Question

Solve each system of equations using matrices (row operations). If the system has no solution, say that it is inconsistent.$$\left\{\begin{array}{r} x+y-z=6 \\ 3 x-2 y+z=-5 \\ x+3 y-2 z=14 \end{array}\right.$$

Answer

**step1 Represent the System of Equations as an Augmented Matrix**

First, we convert the given system of linear equations into an augmented matrix. Each row of the matrix will represent an equation, and each column (except the last one) will represent the coefficients of a variable ($$x$$, $$y$$, $$z$$). The last column will contain the constant terms on the right side of the equations.

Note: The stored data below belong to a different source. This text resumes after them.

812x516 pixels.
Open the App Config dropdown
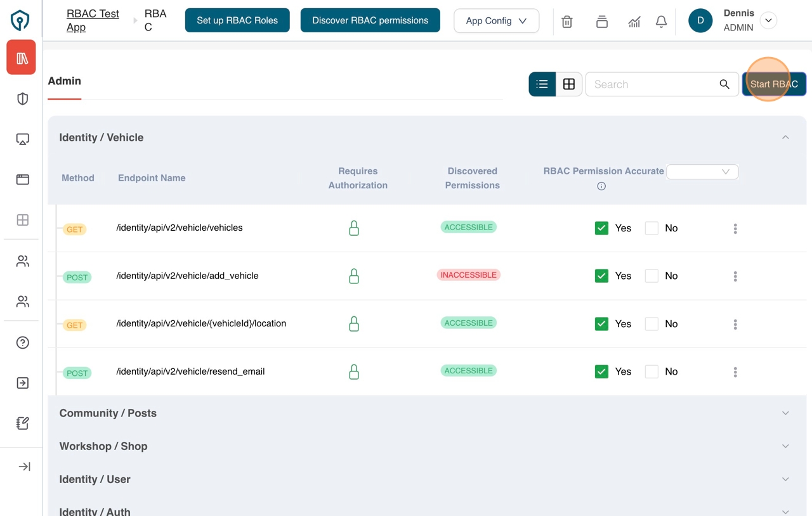(496, 21)
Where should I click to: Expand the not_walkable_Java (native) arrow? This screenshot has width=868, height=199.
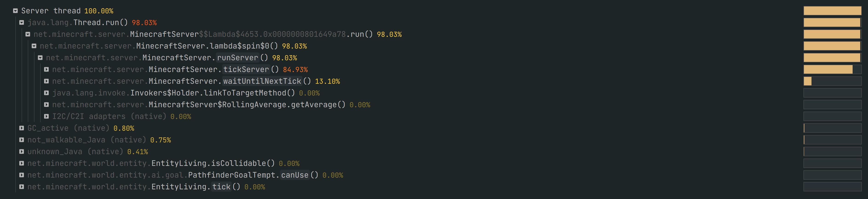pyautogui.click(x=22, y=140)
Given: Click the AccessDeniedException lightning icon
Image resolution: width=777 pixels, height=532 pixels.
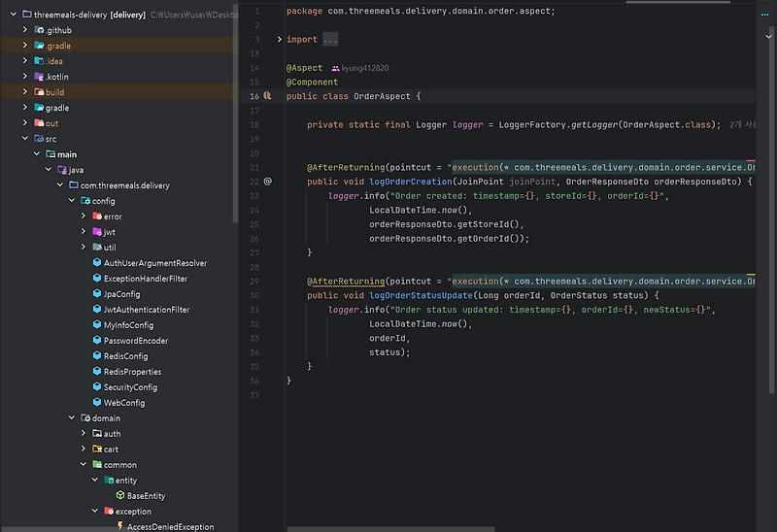Looking at the screenshot, I should (x=119, y=527).
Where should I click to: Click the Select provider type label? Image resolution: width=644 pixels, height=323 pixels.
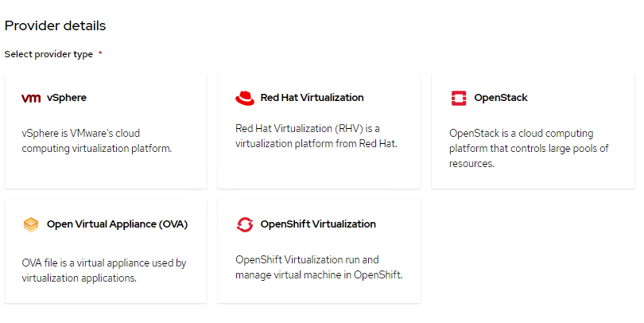point(48,54)
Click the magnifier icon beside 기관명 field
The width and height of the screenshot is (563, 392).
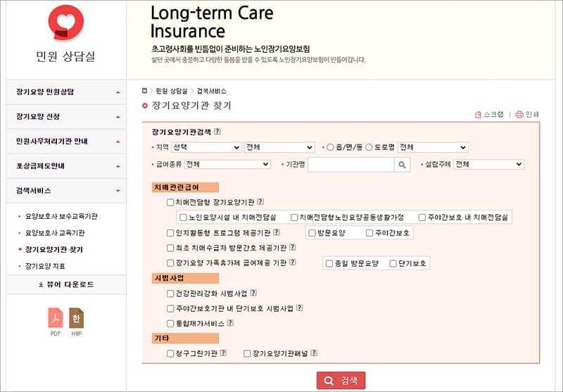coord(402,165)
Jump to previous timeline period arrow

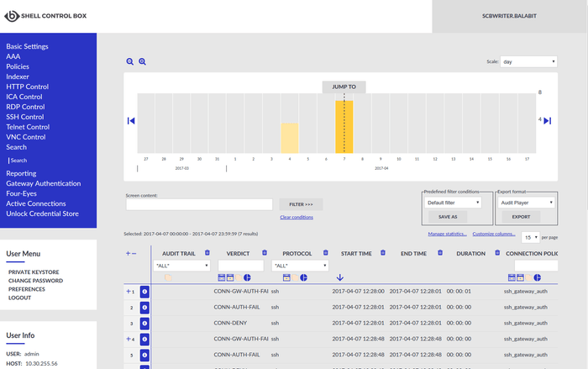click(x=131, y=121)
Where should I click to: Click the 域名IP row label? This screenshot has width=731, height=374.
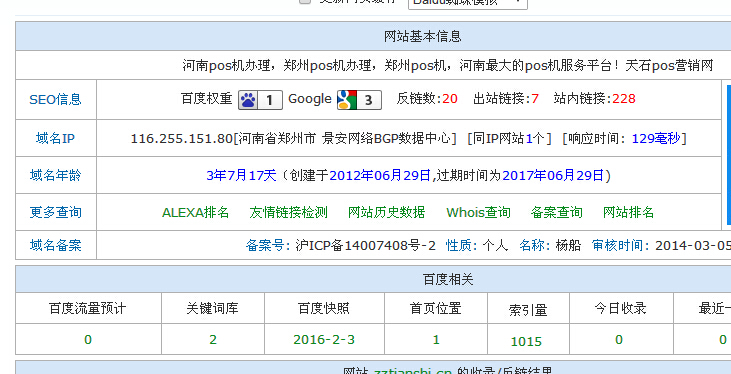[55, 139]
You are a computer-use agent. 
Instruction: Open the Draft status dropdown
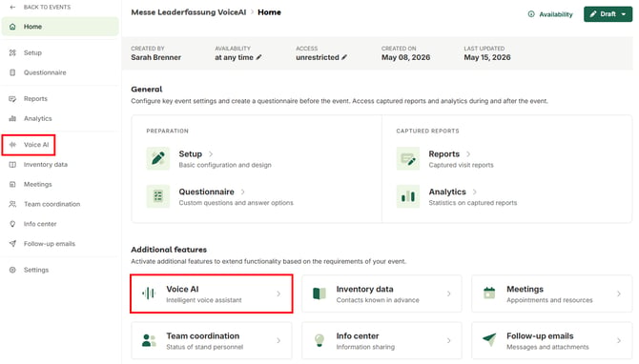608,14
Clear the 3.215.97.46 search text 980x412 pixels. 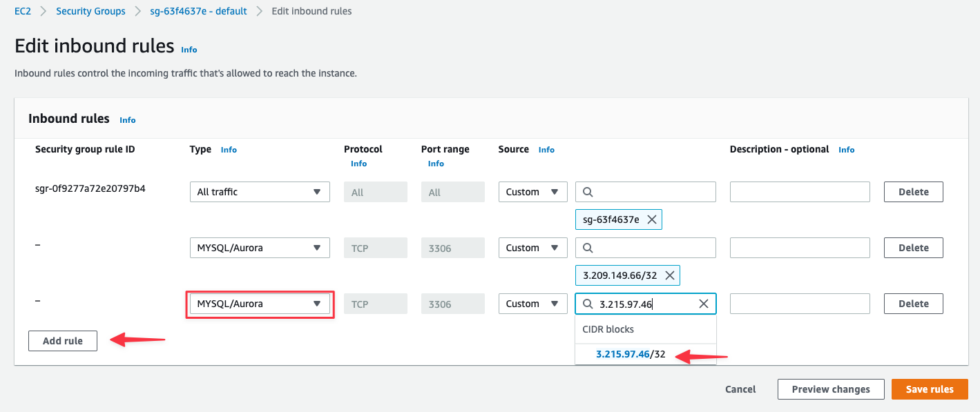(x=704, y=303)

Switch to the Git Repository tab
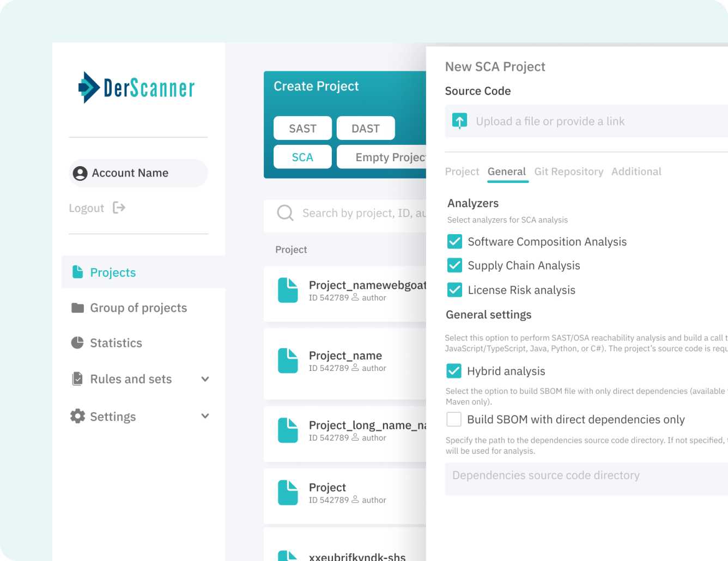pos(568,171)
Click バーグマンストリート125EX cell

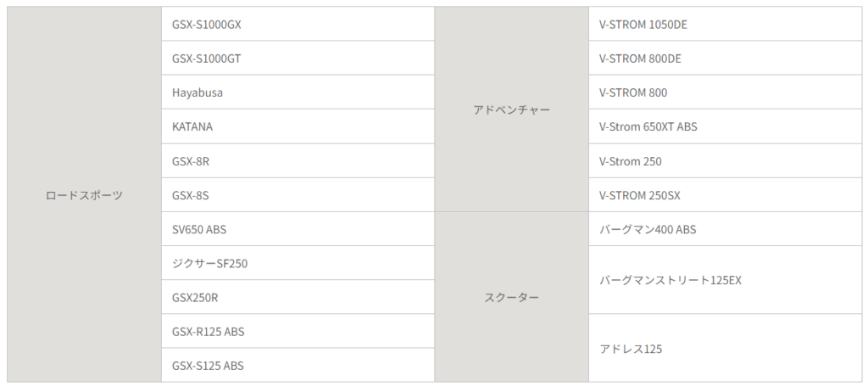(x=726, y=280)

This is a compact way to represent the system.

$$\left\{\begin{array}{r} x+y-z=6 \\ 3 x-2 y+z=-5 \\ x+3 y-2 z=14 \end{array}\right.$$

The augmented matrix for this system is:

$$\left[\begin{array}{ccc|c} 1 & 1 & -1 & 6 \\ 3 & -2 & 1 & -5 \\ 1 & 3 & -2 & 14 \end{array}\right]$$

**step2 Eliminate the x-coefficient in the second row**

Our goal is to transform this matrix into an upper triangular form, where the elements below the main diagonal are zero. We start by making the element in the second row, first column (coefficient of $$x$$ in the second equation) zero. We achieve this by subtracting a multiple of the first row from the second row. We perform the operation $$R_2 \leftarrow R_2 - 3R_1$$ (New Row 2 = Old Row 2 - 3 times Row 1).

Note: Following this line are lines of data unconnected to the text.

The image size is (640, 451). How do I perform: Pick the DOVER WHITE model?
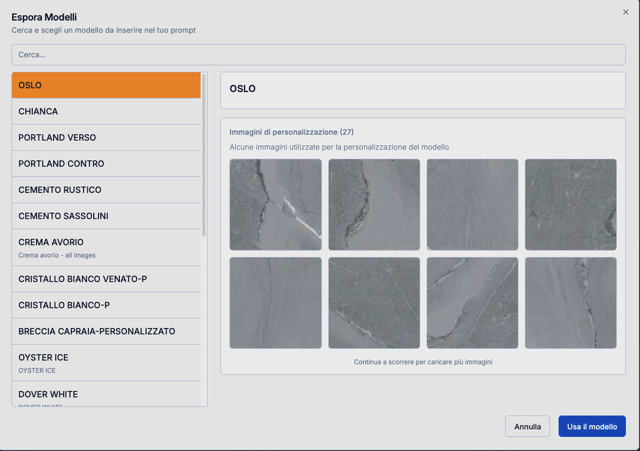(106, 395)
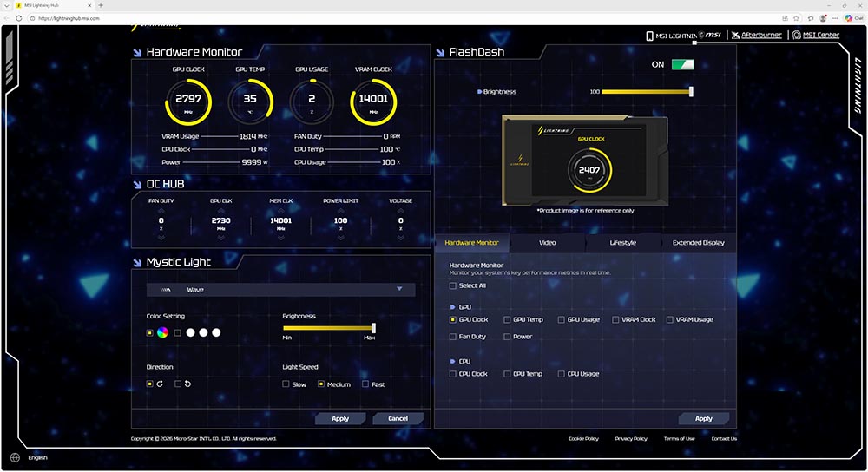Click the Afterburner icon in header

tap(736, 36)
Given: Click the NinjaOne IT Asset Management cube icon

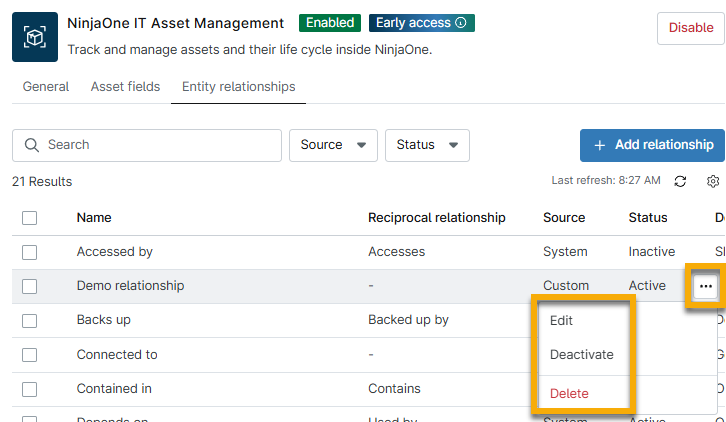Looking at the screenshot, I should pyautogui.click(x=35, y=37).
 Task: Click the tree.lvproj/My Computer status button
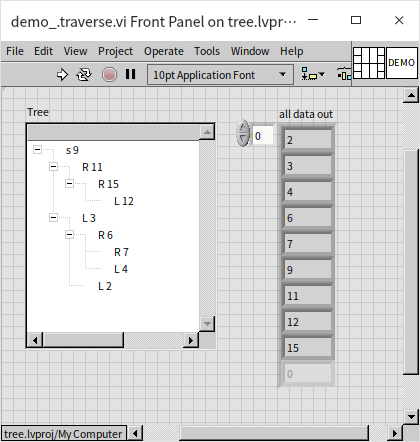(63, 434)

$$\left[\begin{array}{ccc|c} 1 & 1 & -1 & 6 \\ 3 - 3(1) & -2 - 3(1) & 1 - 3(-1) & -5 - 3(6) \\ 1 & 3 & -2 & 14 \end{array}\right]$$

This simplifies to:

$$\left[\begin{array}{ccc|c} 1 & 1 & -1 & 6 \\ 0 & -5 & 4 & -23 \\ 1 & 3 & -2 & 14 \end{array}\right]$$

**step3 Eliminate the x-coefficient in the third row**

Next, we make the element in the third row, first column (coefficient of $$x$$ in the third equation) zero. We do this by subtracting the first row from the third row. We perform the operation $$R_3 \leftarrow R_3 - R_1$$ (New Row 3 = Old Row 3 - Row 1).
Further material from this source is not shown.